Conservation efforts include protection of nesting habitat at Preston Bay and population monitoring by the National Trust for the Cayman Islands and the Cayman Islands Department of Environment. Little Cayman also provides habitat for species including the West Indian whistling duck and nesting sea turtles.

=== Central Caribbean Marine Institute ===
The Central Caribbean Marine Institute (CCMI) was founded in 1998 and operates the Little Cayman Research Centre on the island's north coast. The research centre is approximately 6,600 square feet (610m²) and supports resident and visiting researchers, students and education groups. CCMI conducts research on coral reef resilience and restoration and operates conservation and education programmes based on Little Cayman.

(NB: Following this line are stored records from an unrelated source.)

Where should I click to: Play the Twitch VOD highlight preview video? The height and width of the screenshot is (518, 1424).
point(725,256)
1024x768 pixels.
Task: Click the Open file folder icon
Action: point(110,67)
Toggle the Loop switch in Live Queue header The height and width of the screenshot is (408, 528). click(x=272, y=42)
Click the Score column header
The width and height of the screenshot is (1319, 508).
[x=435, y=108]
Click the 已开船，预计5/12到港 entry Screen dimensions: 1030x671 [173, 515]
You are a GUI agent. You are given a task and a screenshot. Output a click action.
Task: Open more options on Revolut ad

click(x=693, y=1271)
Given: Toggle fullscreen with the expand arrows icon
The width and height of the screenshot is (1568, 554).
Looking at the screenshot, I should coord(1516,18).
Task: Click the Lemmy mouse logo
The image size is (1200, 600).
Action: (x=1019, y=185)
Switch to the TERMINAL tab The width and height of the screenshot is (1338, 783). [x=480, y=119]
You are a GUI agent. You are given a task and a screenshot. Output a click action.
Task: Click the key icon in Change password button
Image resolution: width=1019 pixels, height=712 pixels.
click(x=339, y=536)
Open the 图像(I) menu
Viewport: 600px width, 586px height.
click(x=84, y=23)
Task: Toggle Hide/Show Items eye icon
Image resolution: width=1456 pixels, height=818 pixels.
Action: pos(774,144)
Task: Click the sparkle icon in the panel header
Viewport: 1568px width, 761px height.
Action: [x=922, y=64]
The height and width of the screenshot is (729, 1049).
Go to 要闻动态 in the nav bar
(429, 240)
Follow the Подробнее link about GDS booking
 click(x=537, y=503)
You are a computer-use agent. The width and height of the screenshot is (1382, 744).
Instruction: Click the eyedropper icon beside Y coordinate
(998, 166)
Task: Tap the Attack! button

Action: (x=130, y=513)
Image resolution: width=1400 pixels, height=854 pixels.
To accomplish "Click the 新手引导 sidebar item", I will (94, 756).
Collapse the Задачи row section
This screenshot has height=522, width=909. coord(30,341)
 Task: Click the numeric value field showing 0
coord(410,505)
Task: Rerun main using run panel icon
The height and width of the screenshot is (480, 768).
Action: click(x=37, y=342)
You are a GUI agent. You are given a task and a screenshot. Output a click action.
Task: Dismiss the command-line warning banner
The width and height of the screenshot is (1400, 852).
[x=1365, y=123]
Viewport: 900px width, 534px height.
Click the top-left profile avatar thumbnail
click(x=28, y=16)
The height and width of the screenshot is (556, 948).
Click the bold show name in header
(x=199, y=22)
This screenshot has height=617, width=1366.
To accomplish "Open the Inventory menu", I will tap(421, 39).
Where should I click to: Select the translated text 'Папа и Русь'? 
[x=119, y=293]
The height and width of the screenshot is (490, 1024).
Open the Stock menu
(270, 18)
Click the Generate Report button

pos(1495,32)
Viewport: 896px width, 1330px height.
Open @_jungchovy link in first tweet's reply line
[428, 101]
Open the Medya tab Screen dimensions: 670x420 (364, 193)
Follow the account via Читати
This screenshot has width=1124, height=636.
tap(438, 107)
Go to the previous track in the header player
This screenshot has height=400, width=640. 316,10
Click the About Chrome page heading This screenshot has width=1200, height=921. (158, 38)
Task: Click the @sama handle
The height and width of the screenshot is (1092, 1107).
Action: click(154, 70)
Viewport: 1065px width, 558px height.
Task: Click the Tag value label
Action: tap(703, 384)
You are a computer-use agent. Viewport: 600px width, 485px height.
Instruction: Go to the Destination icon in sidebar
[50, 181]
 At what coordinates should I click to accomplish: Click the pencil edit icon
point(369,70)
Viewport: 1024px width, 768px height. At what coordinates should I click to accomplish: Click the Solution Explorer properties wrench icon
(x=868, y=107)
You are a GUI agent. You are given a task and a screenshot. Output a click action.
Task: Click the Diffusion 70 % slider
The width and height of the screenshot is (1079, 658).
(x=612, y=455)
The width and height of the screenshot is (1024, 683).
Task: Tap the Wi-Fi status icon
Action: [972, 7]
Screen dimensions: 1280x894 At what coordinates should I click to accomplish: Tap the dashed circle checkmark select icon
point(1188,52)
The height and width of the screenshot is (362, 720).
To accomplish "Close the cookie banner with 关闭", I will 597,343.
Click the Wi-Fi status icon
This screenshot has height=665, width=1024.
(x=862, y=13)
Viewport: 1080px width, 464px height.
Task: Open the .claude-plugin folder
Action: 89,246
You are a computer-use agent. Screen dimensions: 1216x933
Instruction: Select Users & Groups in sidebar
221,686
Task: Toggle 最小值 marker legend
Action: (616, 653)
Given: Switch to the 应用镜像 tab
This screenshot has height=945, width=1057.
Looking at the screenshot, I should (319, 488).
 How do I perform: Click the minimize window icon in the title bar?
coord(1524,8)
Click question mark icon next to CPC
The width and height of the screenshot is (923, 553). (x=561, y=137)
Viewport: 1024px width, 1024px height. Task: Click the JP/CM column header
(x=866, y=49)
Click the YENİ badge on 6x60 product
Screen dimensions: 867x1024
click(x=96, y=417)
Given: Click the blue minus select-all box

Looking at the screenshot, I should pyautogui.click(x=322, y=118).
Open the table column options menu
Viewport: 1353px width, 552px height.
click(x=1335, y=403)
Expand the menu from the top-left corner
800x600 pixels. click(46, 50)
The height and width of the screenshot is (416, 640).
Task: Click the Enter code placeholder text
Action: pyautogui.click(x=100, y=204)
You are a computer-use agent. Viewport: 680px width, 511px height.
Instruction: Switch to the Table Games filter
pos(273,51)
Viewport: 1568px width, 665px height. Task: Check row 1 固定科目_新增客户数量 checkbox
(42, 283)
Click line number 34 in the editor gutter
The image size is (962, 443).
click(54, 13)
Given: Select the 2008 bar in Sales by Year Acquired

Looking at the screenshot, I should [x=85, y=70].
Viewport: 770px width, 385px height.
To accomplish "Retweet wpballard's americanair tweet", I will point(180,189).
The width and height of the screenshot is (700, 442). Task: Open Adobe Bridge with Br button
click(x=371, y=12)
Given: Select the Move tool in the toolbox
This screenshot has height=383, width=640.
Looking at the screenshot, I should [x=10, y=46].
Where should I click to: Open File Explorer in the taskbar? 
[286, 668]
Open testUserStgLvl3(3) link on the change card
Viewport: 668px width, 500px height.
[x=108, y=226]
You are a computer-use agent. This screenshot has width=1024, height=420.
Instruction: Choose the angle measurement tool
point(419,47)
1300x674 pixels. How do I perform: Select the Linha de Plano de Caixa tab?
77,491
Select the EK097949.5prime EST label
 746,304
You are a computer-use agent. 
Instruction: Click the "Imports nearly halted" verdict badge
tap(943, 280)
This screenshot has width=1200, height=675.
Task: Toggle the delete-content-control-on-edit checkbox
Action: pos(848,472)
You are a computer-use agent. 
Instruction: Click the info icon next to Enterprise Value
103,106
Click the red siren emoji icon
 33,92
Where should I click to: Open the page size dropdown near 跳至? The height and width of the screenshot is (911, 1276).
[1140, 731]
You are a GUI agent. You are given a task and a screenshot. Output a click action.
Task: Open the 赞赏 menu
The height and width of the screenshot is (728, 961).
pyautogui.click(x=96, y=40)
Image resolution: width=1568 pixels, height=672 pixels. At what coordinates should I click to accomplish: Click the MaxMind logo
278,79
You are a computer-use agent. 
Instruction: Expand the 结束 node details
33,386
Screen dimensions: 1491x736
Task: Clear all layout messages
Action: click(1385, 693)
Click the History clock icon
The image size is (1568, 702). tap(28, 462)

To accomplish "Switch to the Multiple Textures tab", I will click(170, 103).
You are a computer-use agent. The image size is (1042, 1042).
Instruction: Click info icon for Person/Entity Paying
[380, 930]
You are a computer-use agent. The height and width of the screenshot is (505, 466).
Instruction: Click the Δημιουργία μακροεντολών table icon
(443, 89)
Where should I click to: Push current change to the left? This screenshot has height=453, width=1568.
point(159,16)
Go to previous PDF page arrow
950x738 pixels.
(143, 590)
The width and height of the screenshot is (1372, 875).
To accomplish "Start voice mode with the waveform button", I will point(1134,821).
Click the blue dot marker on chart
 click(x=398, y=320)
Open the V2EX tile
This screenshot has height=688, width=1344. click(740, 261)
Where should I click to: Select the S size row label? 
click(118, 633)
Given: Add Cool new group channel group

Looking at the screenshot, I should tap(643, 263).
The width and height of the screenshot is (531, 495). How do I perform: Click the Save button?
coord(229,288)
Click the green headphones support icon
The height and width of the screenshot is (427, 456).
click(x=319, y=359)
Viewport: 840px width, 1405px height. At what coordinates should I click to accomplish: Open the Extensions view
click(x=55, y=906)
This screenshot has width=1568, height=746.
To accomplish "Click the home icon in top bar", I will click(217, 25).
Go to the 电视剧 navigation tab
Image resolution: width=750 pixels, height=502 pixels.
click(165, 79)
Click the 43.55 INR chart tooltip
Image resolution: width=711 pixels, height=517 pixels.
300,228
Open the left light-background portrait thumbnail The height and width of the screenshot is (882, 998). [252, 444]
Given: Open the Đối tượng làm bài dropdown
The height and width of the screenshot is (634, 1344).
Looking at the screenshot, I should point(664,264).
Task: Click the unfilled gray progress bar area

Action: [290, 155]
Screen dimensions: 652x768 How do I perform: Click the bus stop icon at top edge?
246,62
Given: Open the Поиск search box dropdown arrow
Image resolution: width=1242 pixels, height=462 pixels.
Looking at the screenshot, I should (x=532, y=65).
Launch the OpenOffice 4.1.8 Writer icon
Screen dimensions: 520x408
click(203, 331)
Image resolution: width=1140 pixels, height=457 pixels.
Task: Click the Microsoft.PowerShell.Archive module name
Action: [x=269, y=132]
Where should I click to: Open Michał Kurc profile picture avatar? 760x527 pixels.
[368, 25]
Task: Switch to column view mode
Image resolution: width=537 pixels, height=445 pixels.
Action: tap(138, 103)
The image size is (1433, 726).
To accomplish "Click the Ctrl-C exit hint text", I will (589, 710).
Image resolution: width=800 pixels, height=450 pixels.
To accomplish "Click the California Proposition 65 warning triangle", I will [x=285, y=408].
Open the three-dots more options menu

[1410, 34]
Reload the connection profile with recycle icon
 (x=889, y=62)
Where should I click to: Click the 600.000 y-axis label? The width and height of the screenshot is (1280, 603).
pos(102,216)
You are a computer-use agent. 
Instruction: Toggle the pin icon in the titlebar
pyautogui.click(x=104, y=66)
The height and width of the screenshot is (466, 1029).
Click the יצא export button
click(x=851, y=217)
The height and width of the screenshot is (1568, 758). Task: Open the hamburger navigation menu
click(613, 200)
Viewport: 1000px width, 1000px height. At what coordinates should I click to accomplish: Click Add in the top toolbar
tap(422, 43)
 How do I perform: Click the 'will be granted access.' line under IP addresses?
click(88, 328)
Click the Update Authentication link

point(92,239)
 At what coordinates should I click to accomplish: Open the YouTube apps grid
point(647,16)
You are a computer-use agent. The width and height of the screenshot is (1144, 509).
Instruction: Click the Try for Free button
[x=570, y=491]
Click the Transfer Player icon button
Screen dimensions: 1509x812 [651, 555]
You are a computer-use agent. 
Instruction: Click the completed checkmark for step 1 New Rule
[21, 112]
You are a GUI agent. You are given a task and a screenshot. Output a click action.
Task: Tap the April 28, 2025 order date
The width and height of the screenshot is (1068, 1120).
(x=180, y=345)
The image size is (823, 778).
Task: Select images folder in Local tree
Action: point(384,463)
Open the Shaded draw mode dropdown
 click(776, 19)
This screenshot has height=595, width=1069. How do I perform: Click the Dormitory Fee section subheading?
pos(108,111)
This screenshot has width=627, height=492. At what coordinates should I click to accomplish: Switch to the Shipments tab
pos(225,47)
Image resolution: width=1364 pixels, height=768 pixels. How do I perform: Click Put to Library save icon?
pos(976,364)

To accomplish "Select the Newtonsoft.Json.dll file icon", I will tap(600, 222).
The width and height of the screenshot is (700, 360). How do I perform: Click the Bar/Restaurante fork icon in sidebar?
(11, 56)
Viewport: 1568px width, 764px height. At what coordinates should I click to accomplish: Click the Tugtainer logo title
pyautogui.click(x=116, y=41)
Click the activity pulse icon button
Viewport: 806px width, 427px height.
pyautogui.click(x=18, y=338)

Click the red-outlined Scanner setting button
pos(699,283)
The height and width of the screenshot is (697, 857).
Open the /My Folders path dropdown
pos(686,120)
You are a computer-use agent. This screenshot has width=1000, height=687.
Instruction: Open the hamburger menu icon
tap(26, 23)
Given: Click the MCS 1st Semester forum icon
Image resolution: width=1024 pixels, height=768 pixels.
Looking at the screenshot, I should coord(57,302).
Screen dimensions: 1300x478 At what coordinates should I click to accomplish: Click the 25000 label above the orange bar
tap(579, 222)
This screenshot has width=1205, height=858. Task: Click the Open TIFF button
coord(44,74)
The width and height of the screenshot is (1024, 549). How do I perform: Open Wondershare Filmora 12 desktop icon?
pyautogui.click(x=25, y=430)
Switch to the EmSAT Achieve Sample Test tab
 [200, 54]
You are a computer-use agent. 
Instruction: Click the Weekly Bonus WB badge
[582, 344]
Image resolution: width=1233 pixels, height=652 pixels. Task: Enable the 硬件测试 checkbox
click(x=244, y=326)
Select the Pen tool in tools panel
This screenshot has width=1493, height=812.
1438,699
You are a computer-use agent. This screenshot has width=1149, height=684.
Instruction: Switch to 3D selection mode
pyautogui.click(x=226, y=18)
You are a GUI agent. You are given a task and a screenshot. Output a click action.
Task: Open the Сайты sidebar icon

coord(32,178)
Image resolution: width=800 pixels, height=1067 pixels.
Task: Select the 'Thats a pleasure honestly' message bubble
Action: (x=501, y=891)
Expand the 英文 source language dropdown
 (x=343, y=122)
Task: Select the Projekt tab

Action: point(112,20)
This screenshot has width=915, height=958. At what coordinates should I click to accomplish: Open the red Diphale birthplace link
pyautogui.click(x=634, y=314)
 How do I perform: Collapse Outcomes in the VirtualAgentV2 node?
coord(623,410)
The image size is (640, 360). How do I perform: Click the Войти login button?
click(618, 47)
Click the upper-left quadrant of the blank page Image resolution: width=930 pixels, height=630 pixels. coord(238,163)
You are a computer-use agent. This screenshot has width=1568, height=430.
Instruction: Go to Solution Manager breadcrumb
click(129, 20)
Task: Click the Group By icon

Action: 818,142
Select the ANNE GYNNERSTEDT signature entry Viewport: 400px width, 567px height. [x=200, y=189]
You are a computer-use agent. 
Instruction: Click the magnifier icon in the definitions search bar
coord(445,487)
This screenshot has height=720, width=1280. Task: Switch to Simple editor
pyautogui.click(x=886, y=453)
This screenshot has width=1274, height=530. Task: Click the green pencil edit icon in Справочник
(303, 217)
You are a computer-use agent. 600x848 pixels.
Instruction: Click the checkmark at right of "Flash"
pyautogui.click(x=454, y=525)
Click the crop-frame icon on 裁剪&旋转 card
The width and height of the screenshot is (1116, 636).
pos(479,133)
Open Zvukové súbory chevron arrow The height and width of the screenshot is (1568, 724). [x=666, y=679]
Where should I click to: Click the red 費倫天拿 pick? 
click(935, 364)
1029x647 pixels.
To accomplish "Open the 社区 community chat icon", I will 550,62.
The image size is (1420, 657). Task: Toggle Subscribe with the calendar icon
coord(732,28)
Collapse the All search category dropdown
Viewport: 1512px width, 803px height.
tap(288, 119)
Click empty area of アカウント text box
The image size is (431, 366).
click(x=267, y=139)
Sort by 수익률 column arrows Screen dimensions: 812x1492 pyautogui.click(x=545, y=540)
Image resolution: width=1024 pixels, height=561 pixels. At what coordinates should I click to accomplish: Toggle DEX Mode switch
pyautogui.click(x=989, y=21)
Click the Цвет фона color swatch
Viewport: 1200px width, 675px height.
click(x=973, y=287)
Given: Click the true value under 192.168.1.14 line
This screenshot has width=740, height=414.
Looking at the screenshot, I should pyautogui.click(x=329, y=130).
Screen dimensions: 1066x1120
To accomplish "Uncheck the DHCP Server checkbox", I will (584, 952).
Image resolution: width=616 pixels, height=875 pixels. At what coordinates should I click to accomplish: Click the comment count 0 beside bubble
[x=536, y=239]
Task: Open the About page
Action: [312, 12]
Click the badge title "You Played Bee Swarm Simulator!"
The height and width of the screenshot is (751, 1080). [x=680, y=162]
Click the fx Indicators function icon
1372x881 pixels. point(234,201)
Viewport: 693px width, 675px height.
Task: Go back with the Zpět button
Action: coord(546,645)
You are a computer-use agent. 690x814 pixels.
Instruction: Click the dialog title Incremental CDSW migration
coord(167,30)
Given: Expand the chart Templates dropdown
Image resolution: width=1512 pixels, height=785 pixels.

Since 2011, CCMI, local dive operators and volunteers have also carried out regular culls of invasive lionfish around Little Cayman. CCMI reports that these efforts have reduced lionfish abundance at regularly culled sites compared with areas where culling does not occur.

== Culture and heritage ==

=== Little Cayman Museum ===
The Little Cayman Museum, located in Blossom Village, developed from the personal collection of Linton and Polly Tibbetts and focuses on preserving the cultural heritage of Little Cayman. The museum also serves as a venue for travelling exhibitions organised in collaboration with the National Gallery of the Cayman Islands.

=== Events ===
Little Cayman participates in the Cayman Islands' annual Pirates Week celebrations, including a local heritage festival and parade. This is held as part of the wider national programme. The island also hosts the Little Cayman Agriculture Show at Blossom village Park.